At the same time, central banks need to beware of the longer-term risks to their credibility and operational autonomy that arise from the current difficult economic environment. Central banks in the core advanced economies may come under growing pressure to provide ever more monetary stimulus and funding support if the economy's weakness persists, markets continue to be dependent on central bank operations, and underlying solvency and structural problems remain unresolved. A vicious circle can develop which would make the eventual exit from monetary accommodation harder. Similarly, continued reliance on export-led growth strategies in some emerging market economies may raise doubts about central banks' determination to pursue price stability and exit from large-scale foreign exchange interventions. These concerns are reinforced by political economy risks arising from the combination of central bank balance sheet policies that have blurred the line between monetary and fiscal policies and the unsustainable trajectory of fiscal positions in some economies.
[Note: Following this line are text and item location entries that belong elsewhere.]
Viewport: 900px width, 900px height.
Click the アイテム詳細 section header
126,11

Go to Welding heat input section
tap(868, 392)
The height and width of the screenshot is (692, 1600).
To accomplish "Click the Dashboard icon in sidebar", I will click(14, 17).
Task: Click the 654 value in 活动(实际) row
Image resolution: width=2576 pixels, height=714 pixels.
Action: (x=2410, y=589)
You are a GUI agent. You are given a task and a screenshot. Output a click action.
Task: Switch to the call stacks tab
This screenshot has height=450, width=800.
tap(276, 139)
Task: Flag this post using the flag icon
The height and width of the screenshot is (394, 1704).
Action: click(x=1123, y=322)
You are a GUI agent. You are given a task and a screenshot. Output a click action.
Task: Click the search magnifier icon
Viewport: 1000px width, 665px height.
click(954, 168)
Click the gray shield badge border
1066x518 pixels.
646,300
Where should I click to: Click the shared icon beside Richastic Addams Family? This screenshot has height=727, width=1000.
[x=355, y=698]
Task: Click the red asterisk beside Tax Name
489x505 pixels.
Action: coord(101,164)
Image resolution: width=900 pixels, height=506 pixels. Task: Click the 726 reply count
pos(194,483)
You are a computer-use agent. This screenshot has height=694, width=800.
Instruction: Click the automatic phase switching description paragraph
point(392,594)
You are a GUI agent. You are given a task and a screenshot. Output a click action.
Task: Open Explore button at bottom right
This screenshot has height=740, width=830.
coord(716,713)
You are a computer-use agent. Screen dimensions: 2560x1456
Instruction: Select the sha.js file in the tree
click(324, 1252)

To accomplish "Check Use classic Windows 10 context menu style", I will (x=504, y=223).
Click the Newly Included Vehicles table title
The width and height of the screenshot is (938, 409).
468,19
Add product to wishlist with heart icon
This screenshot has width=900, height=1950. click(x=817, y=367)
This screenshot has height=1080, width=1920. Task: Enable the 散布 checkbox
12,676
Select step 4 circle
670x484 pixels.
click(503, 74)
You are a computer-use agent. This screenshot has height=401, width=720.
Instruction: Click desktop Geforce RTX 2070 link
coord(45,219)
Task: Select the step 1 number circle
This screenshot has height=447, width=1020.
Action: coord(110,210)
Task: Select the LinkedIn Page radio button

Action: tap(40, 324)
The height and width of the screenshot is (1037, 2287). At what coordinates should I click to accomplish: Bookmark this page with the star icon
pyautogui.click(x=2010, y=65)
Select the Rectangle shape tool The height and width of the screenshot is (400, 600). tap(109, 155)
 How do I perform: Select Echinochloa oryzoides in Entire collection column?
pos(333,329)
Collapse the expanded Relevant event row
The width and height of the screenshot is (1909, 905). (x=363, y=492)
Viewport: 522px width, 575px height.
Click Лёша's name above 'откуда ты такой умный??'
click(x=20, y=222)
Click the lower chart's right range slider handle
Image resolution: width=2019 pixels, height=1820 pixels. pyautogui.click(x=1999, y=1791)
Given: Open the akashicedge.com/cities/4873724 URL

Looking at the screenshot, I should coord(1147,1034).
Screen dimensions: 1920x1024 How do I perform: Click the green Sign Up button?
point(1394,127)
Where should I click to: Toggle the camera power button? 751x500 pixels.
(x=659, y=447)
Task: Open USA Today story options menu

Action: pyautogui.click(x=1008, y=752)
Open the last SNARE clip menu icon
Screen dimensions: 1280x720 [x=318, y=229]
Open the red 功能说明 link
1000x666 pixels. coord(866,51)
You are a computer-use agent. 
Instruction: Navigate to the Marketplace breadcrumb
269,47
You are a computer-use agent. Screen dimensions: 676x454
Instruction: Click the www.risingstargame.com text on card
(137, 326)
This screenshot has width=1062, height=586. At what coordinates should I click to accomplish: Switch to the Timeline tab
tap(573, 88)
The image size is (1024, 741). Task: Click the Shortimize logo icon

Let me conclude. The evolution of central bank cooperation over the past 80 years has been inherently linked to that of the international monetary and financial environment, with financial and economic crises serving as catalysts for change. The global financial crisis has raised new, fundamental challenges for monetary policy globally. Close regional and global central bank cooperation in the form of a structured and regular exchange of views will be essential to foster a common understanding of the issues and to converge on solutions. Central banks need to forge a new consensus on how to address the challenges they face. I have suggested that such a consensus should incorporate three main points: more symmetry in the conduct of monetary policy over the financial cycle; more internalisation of global monetary policy spillovers; and safeguarding the credibility and operational independence of central banks. This will be key to avoiding "beggar-thy-neighbour" policies and to increasing the chances for lasting global financial and price stability. Meeting these challenges will also depend on central banks' continued ability to retain and attract talent, as well as on their ability to learn and continuously adapt to changing environments. Cooperative efforts by central banks in training and research, both at the global level and through regional arrangements like CEMLA, will be key for succeeding in this endeavour. I would like to end by congratulating CEMLA once again on its 60th anniversary and highlighting the excellent collaboration we enjoy. We hope to continue to strengthen it in the future.
Thank you very much.
2 Barry Eichengreen, Mohamed El-Erian, Arminio Fraga, Takatoshi Ito, Jean Pisani-Ferry, Eswar Prasad, Raghuram Rajan, Maria Ramos, Carmen Reinhart, Helene Rey, Dani Rodrik, Kenneth Rogoff, Hyun Song Shin, Andres Velasco, Beatrice Weder di Mauro and Yongding Yu, "Rethinking central banking," Brookings Institution, 2011.